Se relações poliafetivas não forem consideradas estáveis, serão poligâmicas, clandestinas, não havendo deveres de fidelidade, assistência ou partilha de patrimônio entre os membros. O considerado infiel, neste caso, ficaria com tudo?

É crime praticar bigamia.

Há algum tempo, foi dito na Relazione Ministeriale do Código Penal Italiano: “O ordenamento da sociedade domestica na quase-totalidade dos Estados da Europa e maior parte dos Estados do mundo, repousa por uma tradição ultramilenária na atuação do princípio monogâmico, que espiritualiza a união sexual, fazendo do matrimônio o consortium ominis vitae. A bigamia é o crime mais grave e diretamente ataca esse princípio, tendendo-a, mais que subverte-lo, anulá-lo”.

A bigamia já foi considerada crime sexual ou contra os costumes. O Código Penal de 1940 o coloca como crime contra o casamento, pois que o ilícito ataca a família.

O delito de bigamia consiste em contrair alguém casado novo matrimônio. O pressuposto do crime é o primeiro casamento.

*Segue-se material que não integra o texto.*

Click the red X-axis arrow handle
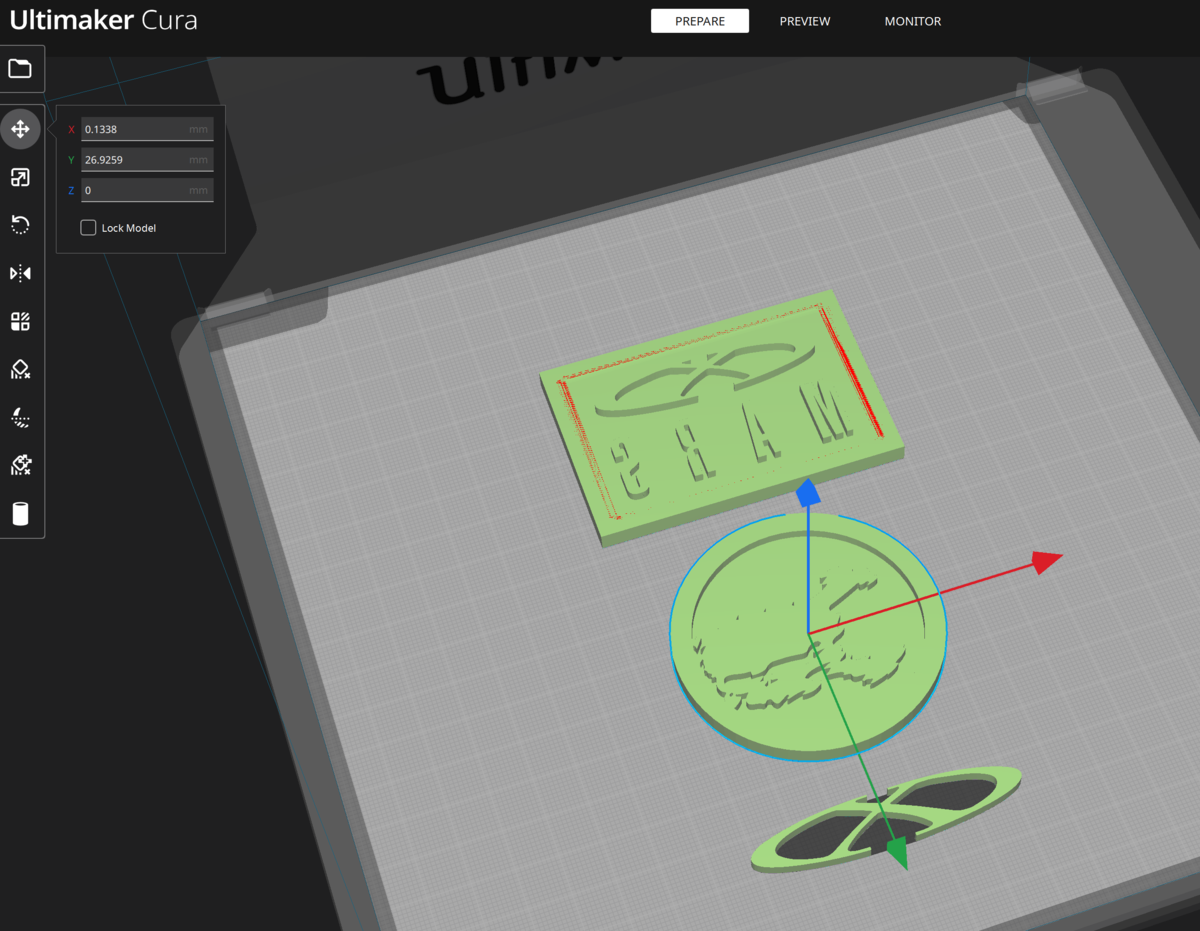Viewport: 1200px width, 931px height. pyautogui.click(x=1046, y=561)
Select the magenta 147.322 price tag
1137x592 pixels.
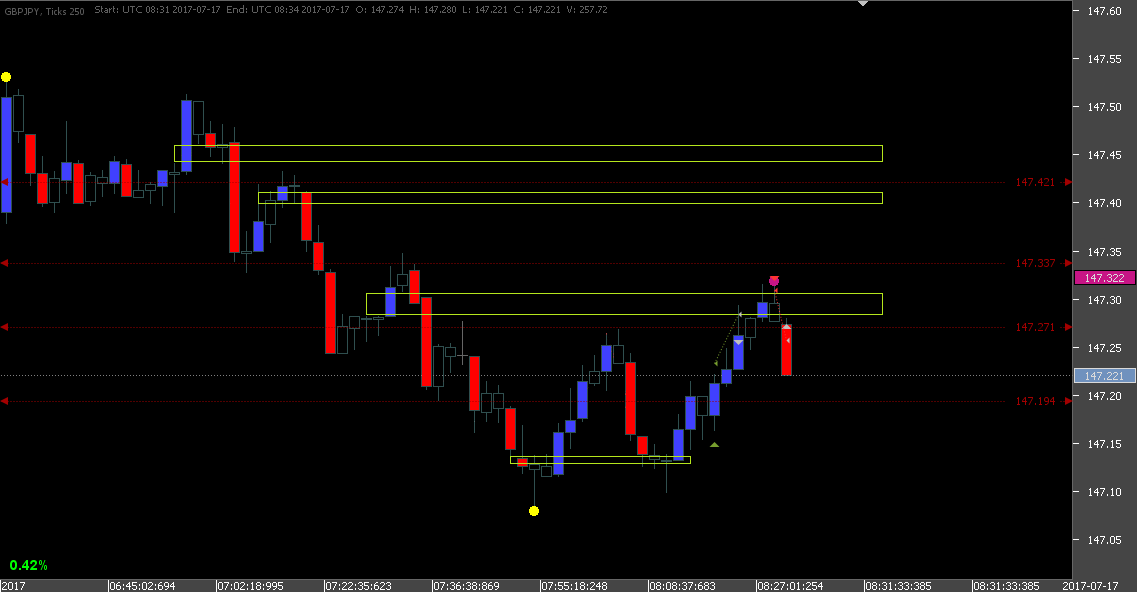click(x=1103, y=278)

Por sua vez, o adultério consiste na ação física envolvendo não somente a cópula normal, mas, ainda, equivalentes seus, ou atos sexuais inequívocos. É importante realçar que se trata de conduta desonrosa ao casamento. Para Heleno Cláudio Fragoso (Lições de Direito Penal, parte especial, pág. 575), na linha de Bento de Faria (Código Penal brasileiro comentado, volume V), só o corporifica a conjunção carnal, o coito vagínico. Magalhães Noronha (Direito Penal, volume III, 1977, pág. 317) entende que a ação física delituosa não reside apenas na conjunção carnal, ou seja, na união dos sexos, mas, ainda, em equivalentes fisiológicos ou sucedâneos. O simples beijo não integraria o crime, assim como a simples carícia comum.

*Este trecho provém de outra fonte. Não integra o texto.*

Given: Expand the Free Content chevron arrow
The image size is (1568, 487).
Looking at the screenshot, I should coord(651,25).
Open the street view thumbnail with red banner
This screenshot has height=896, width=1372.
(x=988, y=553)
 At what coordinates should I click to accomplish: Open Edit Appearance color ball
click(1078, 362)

O ordenamento penal brasileiro preserva o crime de bigamia, mas revogou o delito de adultério, que continua como infração aos deveres do casamento. É o que se lê da Lei 11.106, de 28 de março de 2005, que revogou o artigo 240 do Código Penal.

É certo que, com a celebração do casamento, surgem direitos e obrigações para ambas as partes, previstos no artigo 1.566 do Código Civil, quais sejam: a) fidelidade recíproca; b) vida em comum, no domicílio conjugal; c) mútua assistência; d) sustento, guarda e educação dos filhos; e) respeito e consideração mútuos.

Há o ensinamento de que a  fidelidade recíproca decorre da organização monogâmica da família, sendo um dever negativo, que requer abstenção da conduta, no sentido de não praticar atos que acarretem na infidelidade de um dos cônjuges.

“(...) A família é o centro de preservação da pessoa e base mestra da sociedade (art. 226 CF/88) devendo-se preservar no seu âmago a intimidade, a reputação e a autoestima de seus membros.” (STJ, REsp 922.462 – SP, Órgão Julgador: Terceira Turma, Relator: Ricardo Villas Bôas Cueva, Julgamento: 04.04.2013, Publicação: 13.05.2013).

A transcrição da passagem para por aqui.